Title | Heritage Quest PDF eBook |
Author | |
Publisher | |
Pages | 804 |
Release | 2001 |
Genre | Genealogy |
ISBN |
Title | Heritage Quest PDF eBook |
Author | |
Publisher | |
Pages | 804 |
Release | 2001 |
Genre | Genealogy |
ISBN |
Title | The Other Great Migration PDF eBook |
Author | Bernadette Pruitt |
Publisher | Texas A&M University Press |
Pages | 569 |
Release | 2013-10-16 |
Genre | History |
ISBN | 1623490030 |
The twentieth century has seen two great waves of African American migration from rural areas into the city, changing not only the country’s demographics but also black culture. In her thorough study of migration to Houston, Bernadette Pruitt portrays the move from rural to urban homes in Jim Crow Houston as a form of black activism and resistance to racism. Between 1900 and 1950 nearly fifty thousand blacks left their rural communities and small towns in Texas and Louisiana for Houston. Jim Crow proscription, disfranchisement, acts of violence and brutality, and rural poverty pushed them from their homes; the lure of social advancement and prosperity based on urban-industrial development drew them. Houston’s close proximity to basic minerals, innovations in transportation, increased trade, augmented economic revenue, and industrial development prompted white families, commercial businesses, and industries near the Houston Ship Channel to recruit blacks and other immigrants to the city as domestic laborers and wage earners. Using census data, manuscript collections, government records, and oral history interviews, Pruitt details who the migrants were, why they embarked on their journeys to Houston, the migration networks on which they relied, the jobs they held, the neighborhoods into which they settled, the culture and institutions they transplanted into the city, and the communities and people they transformed in Houston.
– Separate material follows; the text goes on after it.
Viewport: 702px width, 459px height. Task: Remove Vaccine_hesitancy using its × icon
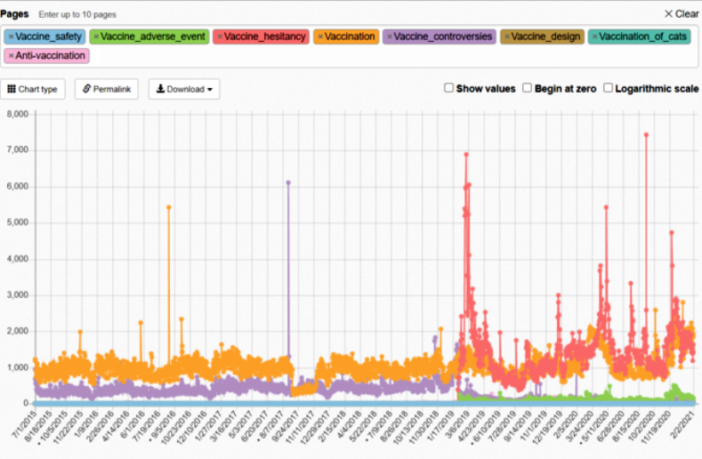(220, 37)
Title | Finding Answers in U.S. Census Records PDF eBook |
Author | Loretto Dennis Szucs |
Publisher | Ancestry Publishing |
Pages | 180 |
Release | 2001-12 |
Genre | Social Science |
ISBN | 9780916489984 |
Finding Answers in U.S. Census Records is a comprehensive guide to understanding and using U.S. Census records, in particular those of the federal census. Aimed at the general family history audience, this book is especially useful for the beginning to intermediate researcher. Along with a description of the history and structure of the federal census there is a guide to each decennial census. Three appendixes offer a description of major census data providers, major stare and national archives with census collections, and specially designed census extraction forms. Includes a complete index.
Title | Publication PDF eBook |
Author | |
Publisher | |
Pages | 1112 |
Release | 1994 |
Genre | Income tax |
ISBN |
Title | The Complete Beginner's Guide to Genealogy, the Internet, and Your Genealogy Computer Program PDF eBook |
Author | Karen Clifford |
Publisher | Genealogical Publishing Com |
Pages | 365 |
Release | 2001 |
Genre | Computers |
ISBN | 0806316365 |
A guide to conducting genealogical research, focusing on the role of electronic databases, computer programs, and Internet resources in revolutionizing the process of tracing family histories. Includes charts, forms, exercises, Web site addresses, and bibliographies.
Title | PDF eBook |
Author | |
Publisher | Rowman & Littlefield |
Pages | 667 |
Release | |
Genre | |
ISBN | 0759120498 |
Title | Our Remarkable Journey PDF eBook |
Author | Esther Vincent Lloyd |
Publisher | Xlibris Corporation |
Pages | 287 |
Release | 2010-03-29 |
Genre | Biography & Autobiography |
ISBN | 1450070612 |
This book is about our personal journeys in the United States from the enslavement period to the present. There are pages of mini biographies; historical tidbits; essays by family members; obituaries; memoirs; and photographs from 1920's to the present.